Die Bundeswettbewerbsbehörde (BWB) ist bezüglich des Zusammenschlusses „Tele2/UTA" (Tele2 Tele­communications Services GmbH [Tele2] erwirbt alle Anteile an der Vereinigten Tele­kom Österreich Beteiligungs GmbH [UTA]) nach gründlicher Prüfung des Sachverhaltes zu dem Ergebnis gekommen, keine kartellgerichtliche Prüfung (Phase II - Prüfung) zu beantragen. Die Prüfung erfolgte in enger Zusammen­arbeit mit der RTR-GmbH (Telekom­regulator), der Wettbewerbs­kommission und dem Bundeskartellanwalt.

 

Es hat kein Unternehmer, dessen rechtliche oder wirtschaftliche Interessen durch den Zusammenschluss berührt werden, von der Möglichkeit Gebrauch gemacht, eine schriftliche Äußerung gegenüber dem Kartellgericht abzugeben, obwohl die BWB die wichtigsten Wettbewerber von Tele2 und UTA auf diese Möglichkeit sogar schriftlich aufmerksam gemacht hat.

Im Einzelnen hat die BWB folgende Gesichtspunkte erwogen:

Die Recherchen in Bezug auf die Umsätze der beiden Unternehmen haben ergeben, dass die Umsatzschwellen der Fusionskontrollverordnung (FKVO) der EU nicht erreicht werden und daher österreichisches Wettbewerbsrecht anzuwenden ist.

§ Aufgabenstellung
A - Mit welchen Stellen hat die BWB laut Quellauszug bei der Prüfung des Zusammenschlusses „Tele2/UTA“ eng zusammengearbeitet?
B - Benenne in den Datensätzen vom Anfang bis einschließlich der Zeile mit „will (569, 424).“ den Ausdruck „Instruction“ in „Command“ um. Gib nur diesen Abschnitt wieder und lass alles andere unverändert.

§ Bereitgestelltes Material
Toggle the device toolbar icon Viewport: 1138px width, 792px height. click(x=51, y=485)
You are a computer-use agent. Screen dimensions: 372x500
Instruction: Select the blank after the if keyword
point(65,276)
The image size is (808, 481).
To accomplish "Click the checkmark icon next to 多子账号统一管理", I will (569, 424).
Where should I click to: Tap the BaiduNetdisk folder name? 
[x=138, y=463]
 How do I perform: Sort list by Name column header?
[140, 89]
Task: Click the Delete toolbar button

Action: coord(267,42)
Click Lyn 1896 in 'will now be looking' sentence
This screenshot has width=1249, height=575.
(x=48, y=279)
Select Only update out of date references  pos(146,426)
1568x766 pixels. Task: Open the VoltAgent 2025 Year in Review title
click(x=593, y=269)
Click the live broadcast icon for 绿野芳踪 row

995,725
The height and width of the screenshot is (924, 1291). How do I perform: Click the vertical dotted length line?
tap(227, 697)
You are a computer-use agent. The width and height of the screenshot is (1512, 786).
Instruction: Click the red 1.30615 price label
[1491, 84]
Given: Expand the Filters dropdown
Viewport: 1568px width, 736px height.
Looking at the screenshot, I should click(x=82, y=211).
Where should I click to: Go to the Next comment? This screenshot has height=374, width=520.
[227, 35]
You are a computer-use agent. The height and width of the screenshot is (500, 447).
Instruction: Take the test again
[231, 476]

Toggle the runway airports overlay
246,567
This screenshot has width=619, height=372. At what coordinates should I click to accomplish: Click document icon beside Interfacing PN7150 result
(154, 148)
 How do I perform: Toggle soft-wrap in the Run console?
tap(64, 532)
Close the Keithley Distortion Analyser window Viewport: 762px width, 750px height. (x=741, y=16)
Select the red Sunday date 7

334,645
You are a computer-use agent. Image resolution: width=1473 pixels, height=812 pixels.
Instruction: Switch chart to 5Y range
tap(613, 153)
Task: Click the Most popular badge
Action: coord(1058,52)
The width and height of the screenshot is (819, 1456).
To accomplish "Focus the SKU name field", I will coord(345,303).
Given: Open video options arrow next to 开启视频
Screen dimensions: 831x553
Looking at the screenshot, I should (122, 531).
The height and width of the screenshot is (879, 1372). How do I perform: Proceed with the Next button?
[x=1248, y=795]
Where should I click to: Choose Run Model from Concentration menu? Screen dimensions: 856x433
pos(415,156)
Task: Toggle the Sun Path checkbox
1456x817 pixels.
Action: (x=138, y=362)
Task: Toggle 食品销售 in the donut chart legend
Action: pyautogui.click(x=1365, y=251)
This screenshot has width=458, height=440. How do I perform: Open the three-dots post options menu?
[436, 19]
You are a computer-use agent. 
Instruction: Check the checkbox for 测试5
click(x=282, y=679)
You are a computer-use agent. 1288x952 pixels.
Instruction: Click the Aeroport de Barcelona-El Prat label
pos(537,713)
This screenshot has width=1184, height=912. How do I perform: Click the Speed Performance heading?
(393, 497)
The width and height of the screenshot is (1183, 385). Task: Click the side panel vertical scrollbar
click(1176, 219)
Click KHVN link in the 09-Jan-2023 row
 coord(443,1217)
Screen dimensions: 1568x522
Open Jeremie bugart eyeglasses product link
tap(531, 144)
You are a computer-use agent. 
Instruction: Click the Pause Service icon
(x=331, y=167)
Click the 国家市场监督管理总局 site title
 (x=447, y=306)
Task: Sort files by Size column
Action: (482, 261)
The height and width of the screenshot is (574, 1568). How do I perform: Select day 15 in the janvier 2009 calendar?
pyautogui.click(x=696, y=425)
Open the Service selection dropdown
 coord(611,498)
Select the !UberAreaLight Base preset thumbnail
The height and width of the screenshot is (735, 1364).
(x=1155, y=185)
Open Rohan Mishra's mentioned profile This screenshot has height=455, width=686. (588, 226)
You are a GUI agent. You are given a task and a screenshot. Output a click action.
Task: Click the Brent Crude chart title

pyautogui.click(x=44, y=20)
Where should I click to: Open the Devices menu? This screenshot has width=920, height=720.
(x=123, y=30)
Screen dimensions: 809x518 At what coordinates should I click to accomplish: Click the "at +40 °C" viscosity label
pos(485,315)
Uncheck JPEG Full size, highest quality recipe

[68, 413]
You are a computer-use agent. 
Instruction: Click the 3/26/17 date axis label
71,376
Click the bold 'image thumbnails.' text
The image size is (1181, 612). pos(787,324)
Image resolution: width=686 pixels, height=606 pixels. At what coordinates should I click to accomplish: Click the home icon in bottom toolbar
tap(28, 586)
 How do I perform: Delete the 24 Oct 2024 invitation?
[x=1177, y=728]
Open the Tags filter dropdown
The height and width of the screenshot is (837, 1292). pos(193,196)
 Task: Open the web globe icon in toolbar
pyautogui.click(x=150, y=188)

§ Lösungen je Aufgabe
A - Mit der RTR-GmbH (Telekomregulator), der Wettbewerbskommission und dem Bundeskartellanwalt.

B -
Toggle the device toolbar icon Viewport: 1138px width, 792px height. click(x=51, y=485)
You are a computer-use agent. Screen dimensions: 372x500
Command: Select the blank after the if keyword
point(65,276)
The image size is (808, 481).
To accomplish "Click the checkmark icon next to 多子账号统一管理", I will (569, 424).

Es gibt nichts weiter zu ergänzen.